Question

If a pipe fills a tank in 20 minutes and a pipe empties the same tank in 60 minutes. Then in how much time the tank will be filled completely if both the pipes are opened together?
A
10 minutes
B
70 minutes
C
40 minutes
D
30 minutes

Answer

**step1** Understanding the Problem

We are given information about two pipes and a tank. One pipe fills the tank, and the other pipe empties it. We need to find out how long it takes to fill the tank completely if both pipes are open at the same time.

**step2** Determining the Rate of the Filling Pipe

The first pipe fills the entire tank in 20 minutes. This means that in 1 minute, it fills a fraction of the tank.
If it fills 1 whole tank in 20 minutes, then in 1 minute, it fills $$\frac{1}{20}$$ of the tank.

**step3** Determining the Rate of the Emptying Pipe

The second pipe empties the entire tank in 60 minutes. This means that in 1 minute, it empties a fraction of the tank.
If it empties 1 whole tank in 60 minutes, then in 1 minute, it empties $$\frac{1}{60}$$ of the tank.

**step4** Calculating the Net Rate When Both Pipes Are Open

When both pipes are open, the filling pipe adds water, and the emptying pipe removes water. To find the net amount of water that fills the tank in 1 minute, we subtract the amount emptied from the amount filled.
Net filling rate per minute = (Amount filled by the first pipe in 1 minute) - (Amount emptied by the second pipe in 1 minute)
Net filling rate per minute = $$\frac{1}{20} - \frac{1}{60}$$
To subtract these fractions, we need a common denominator. The least common multiple of 20 and 60 is 60.
We can convert $$\frac{1}{20}$$ to a fraction with a denominator of 60 by multiplying the numerator and denominator by 3:
$$\frac{1}{20} = \frac{1 \times 3}{20 \times 3} = \frac{3}{60}$$
Now, we can subtract:
Net filling rate per minute = $$\frac{3}{60} - \frac{1}{60} = \frac{3 - 1}{60} = \frac{2}{60}$$
This fraction can be simplified by dividing both the numerator and the denominator by 2:
$$\frac{2}{60} = \frac{2 \div 2}{60 \div 2} = \frac{1}{30}$$
So, when both pipes are open, $$\frac{1}{30}$$ of the tank is filled every minute.
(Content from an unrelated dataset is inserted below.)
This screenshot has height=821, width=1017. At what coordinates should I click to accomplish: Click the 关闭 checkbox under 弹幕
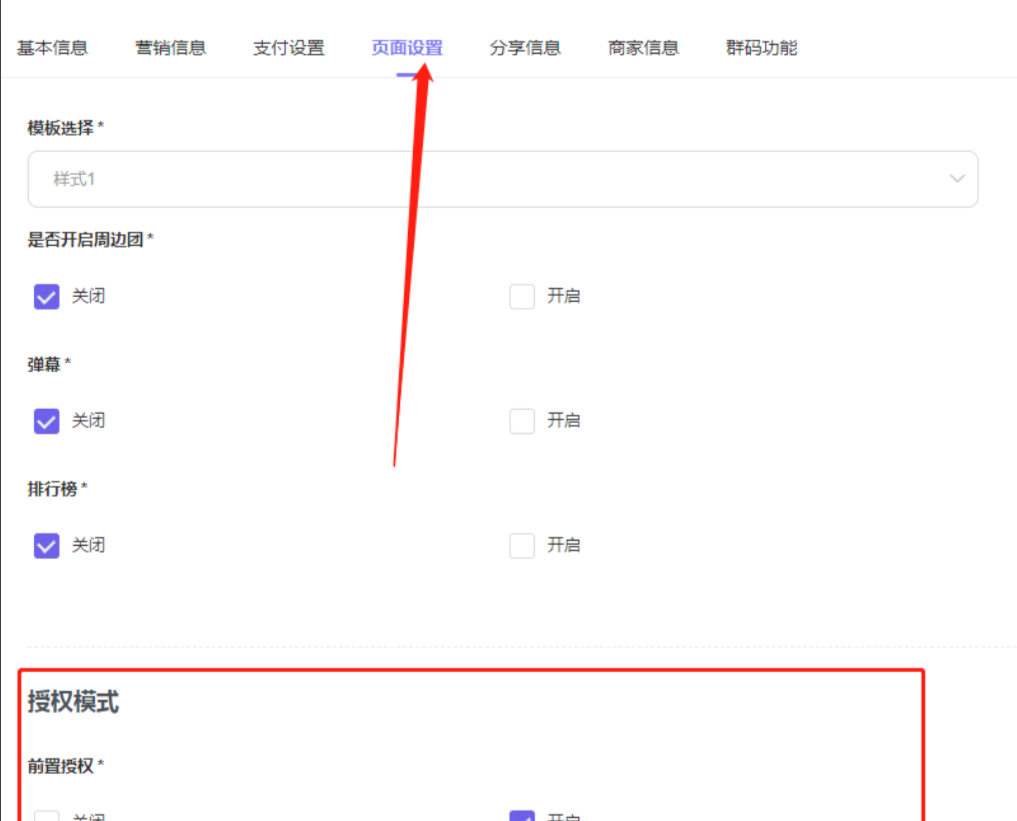point(46,421)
**step5** Calculating the Total Time to Fill the Tank

We know that $$\frac{1}{30}$$ of the tank is filled in 1 minute.
To find out how many minutes it takes to fill the entire tank (which is 1 whole tank), we can think: if 1 part out of 30 parts is filled in 1 minute, then 30 parts will be filled in 30 minutes.
Therefore, it will take 30 minutes to fill the tank completely when both pipes are open.

**step6** Comparing with Options

The calculated time is 30 minutes. Let's check the given options:
A: 10 minutes
B: 70 minutes
C: 40 minutes
D: 30 minutes
Our calculated time matches option D.